What about Investment Treaty Reform?

Finally, it is interesting to consider whether certain changes that have occurred in the investment treaty regime in recent years would have made any difference to a case such as Cairn Energy. India has since 2015 terminated almost all its existing investment treaties and has been negotiating new treaties, or agreeing to joint interpretations, based on its 2015 Model BIT (see generally Ranjan (2019) ch 7). While India’s 2015 Model includes a self-judging tax carve-out that would exclude jurisdiction over the measures at issue in Cairn Energy (art 2.4(ii)), I will put that point to one side for the purposes the following discussion, which illuminates broader issues, not specific to taxation measures. India’s 2015 Model does not include the FET standard, but includes a general treatment provision, tied to customary international law, that protects investors against inter alia ‘fundamental breach of due process’ (art 3.1). The Model also provides that it ‘shall be interpreted in the context of the high level of deference that international law accords to States with regard to their development and implementation of domestic policies’ (art 23.1).

Additionally, recent investment treaties increasingly contain provisions aimed at regulating how tribunals approach issues of domestic law. For example, EU investment treaties provide that tribunals may consider the domestic law of the disputing Party as a matter of fact and that they ‘shall be bound by the interpretation given to the domestic law by the courts or authorities which are competent to interpret the relevant domestic law’ (eg EU – Vietnam IPA, art 3.42(2)-(3)). Jarrod Hepburn analysed such provisions in a prior post on this blog.

To my mind, some of the above reforms may make a significance difference in a case such as Cairn Energy.
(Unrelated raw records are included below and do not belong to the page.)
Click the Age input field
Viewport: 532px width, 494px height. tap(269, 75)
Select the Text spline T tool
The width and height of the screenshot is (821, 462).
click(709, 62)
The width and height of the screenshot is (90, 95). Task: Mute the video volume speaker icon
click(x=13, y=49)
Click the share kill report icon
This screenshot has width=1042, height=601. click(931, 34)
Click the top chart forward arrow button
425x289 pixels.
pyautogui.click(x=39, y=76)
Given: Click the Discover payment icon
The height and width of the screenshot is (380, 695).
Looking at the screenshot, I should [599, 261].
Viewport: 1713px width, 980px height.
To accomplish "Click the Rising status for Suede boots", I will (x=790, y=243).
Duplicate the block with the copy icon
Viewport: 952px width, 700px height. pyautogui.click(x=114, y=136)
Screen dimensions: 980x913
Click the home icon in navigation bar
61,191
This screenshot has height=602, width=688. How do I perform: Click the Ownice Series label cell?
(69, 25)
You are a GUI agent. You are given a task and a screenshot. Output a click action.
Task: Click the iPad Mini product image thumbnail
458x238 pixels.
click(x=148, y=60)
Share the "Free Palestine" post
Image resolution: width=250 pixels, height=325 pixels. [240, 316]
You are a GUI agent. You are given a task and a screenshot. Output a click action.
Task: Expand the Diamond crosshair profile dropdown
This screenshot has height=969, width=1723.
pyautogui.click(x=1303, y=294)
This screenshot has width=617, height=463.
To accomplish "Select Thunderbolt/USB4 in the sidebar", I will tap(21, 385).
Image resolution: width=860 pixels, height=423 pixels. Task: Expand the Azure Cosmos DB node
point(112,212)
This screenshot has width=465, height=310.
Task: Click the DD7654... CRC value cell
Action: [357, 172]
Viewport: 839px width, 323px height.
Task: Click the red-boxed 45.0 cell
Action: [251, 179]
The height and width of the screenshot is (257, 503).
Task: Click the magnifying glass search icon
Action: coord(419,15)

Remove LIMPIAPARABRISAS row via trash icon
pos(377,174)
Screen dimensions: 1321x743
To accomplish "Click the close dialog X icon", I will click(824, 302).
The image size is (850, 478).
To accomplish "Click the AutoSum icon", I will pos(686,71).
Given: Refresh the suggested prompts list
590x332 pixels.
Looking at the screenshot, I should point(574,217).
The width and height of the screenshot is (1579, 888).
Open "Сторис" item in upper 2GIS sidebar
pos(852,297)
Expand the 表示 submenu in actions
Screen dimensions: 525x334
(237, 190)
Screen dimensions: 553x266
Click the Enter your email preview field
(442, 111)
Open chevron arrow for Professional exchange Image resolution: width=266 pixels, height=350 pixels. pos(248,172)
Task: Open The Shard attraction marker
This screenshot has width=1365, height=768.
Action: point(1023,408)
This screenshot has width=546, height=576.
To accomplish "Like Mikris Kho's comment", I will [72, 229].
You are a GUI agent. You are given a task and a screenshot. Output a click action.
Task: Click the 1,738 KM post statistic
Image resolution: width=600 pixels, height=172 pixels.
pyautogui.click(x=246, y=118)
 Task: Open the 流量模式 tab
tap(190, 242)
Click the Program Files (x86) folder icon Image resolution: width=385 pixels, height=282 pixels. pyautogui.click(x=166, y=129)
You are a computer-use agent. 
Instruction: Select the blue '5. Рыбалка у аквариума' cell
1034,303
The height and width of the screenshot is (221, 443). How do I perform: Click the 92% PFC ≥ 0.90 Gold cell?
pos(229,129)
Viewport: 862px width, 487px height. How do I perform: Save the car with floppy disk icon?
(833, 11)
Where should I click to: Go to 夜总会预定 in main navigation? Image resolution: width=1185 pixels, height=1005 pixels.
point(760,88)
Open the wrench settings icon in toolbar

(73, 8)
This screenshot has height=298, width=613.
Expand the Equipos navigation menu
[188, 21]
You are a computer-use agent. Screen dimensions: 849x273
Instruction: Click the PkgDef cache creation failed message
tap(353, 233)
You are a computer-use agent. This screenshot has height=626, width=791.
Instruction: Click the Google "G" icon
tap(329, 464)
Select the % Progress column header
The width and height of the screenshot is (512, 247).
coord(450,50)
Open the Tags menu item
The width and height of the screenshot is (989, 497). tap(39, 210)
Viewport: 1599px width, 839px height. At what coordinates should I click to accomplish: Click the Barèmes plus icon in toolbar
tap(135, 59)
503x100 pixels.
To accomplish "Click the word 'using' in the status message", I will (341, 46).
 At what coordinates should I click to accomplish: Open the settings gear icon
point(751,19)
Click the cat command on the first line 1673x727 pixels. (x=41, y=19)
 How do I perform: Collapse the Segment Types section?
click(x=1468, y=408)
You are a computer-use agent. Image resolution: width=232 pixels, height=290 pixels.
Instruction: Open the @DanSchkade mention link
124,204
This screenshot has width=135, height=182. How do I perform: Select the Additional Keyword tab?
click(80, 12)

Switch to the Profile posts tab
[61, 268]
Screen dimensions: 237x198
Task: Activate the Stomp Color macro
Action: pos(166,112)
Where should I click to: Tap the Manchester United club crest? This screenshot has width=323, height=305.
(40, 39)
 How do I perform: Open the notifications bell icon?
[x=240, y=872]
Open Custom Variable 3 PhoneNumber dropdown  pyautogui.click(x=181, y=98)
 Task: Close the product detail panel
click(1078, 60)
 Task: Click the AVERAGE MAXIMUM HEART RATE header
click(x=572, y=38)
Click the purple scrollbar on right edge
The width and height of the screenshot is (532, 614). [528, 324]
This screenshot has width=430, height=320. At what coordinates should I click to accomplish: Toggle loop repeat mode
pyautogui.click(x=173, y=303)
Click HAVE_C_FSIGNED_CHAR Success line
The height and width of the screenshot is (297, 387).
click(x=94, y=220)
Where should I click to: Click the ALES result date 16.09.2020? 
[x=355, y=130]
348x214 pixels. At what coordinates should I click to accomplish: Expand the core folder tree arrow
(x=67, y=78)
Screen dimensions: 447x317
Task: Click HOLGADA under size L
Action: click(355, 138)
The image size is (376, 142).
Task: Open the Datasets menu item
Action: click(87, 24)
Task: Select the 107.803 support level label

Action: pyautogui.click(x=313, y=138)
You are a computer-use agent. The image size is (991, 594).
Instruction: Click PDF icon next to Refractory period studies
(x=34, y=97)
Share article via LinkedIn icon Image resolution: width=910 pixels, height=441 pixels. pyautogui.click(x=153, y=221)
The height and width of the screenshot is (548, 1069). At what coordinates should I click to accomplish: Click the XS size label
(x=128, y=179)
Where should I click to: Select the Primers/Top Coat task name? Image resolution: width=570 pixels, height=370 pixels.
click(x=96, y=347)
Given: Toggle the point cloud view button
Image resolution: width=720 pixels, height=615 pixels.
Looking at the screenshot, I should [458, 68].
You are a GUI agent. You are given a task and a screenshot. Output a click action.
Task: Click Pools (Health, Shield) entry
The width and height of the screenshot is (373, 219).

For example, without an FET provision, an investor would be forced to establish that a retroactive law constitutes a ‘fundamental breach of due process’ that violates customary international law (India Model BIT art 3.1(ii)). This would be significantly more difficult than establishing that a retroactive law violates the legal certainty aspect of a free-standing FET provision. In Cairn Energy one of India’s arguments was that there is no customary rule prohibiting retroactive taxation and thus it was for each state to balance the relevant principles under its own law (paras 1006, 1753). The Tribunal was able to dismiss this point quickly, as it was faced with deciding whether the 2012 amendment violated an FET provision not tied to customary international law (para 1731). Similarly, an instruction to interpret an investment treaty in accordance with ‘the high level of deference’ afforded to states’ implementation of their domestic policies (language taken from SD Myers, para 263) might have a significant influence on a tribunal’s approach.

In contrast, I am not convinced that a clarification that an international tribunal can only consider domestic law as an issue of fact, and shall be bound by prevailing domestic interpretations, would have made any difference in Cairn Energy. To the extent the Tribunal entered into questions of Indian law, (eg to determine whether the 2006 transactions were taxable on some other basis), it sought to follow the relevant principles as interpreted by Indian courts (eg paras 1298-1424). The Tribunal’s consideration of Indian law, while extensive, did not go beyond considering such issues as incidental matters, in order to fulfil its task of applying the FET standard.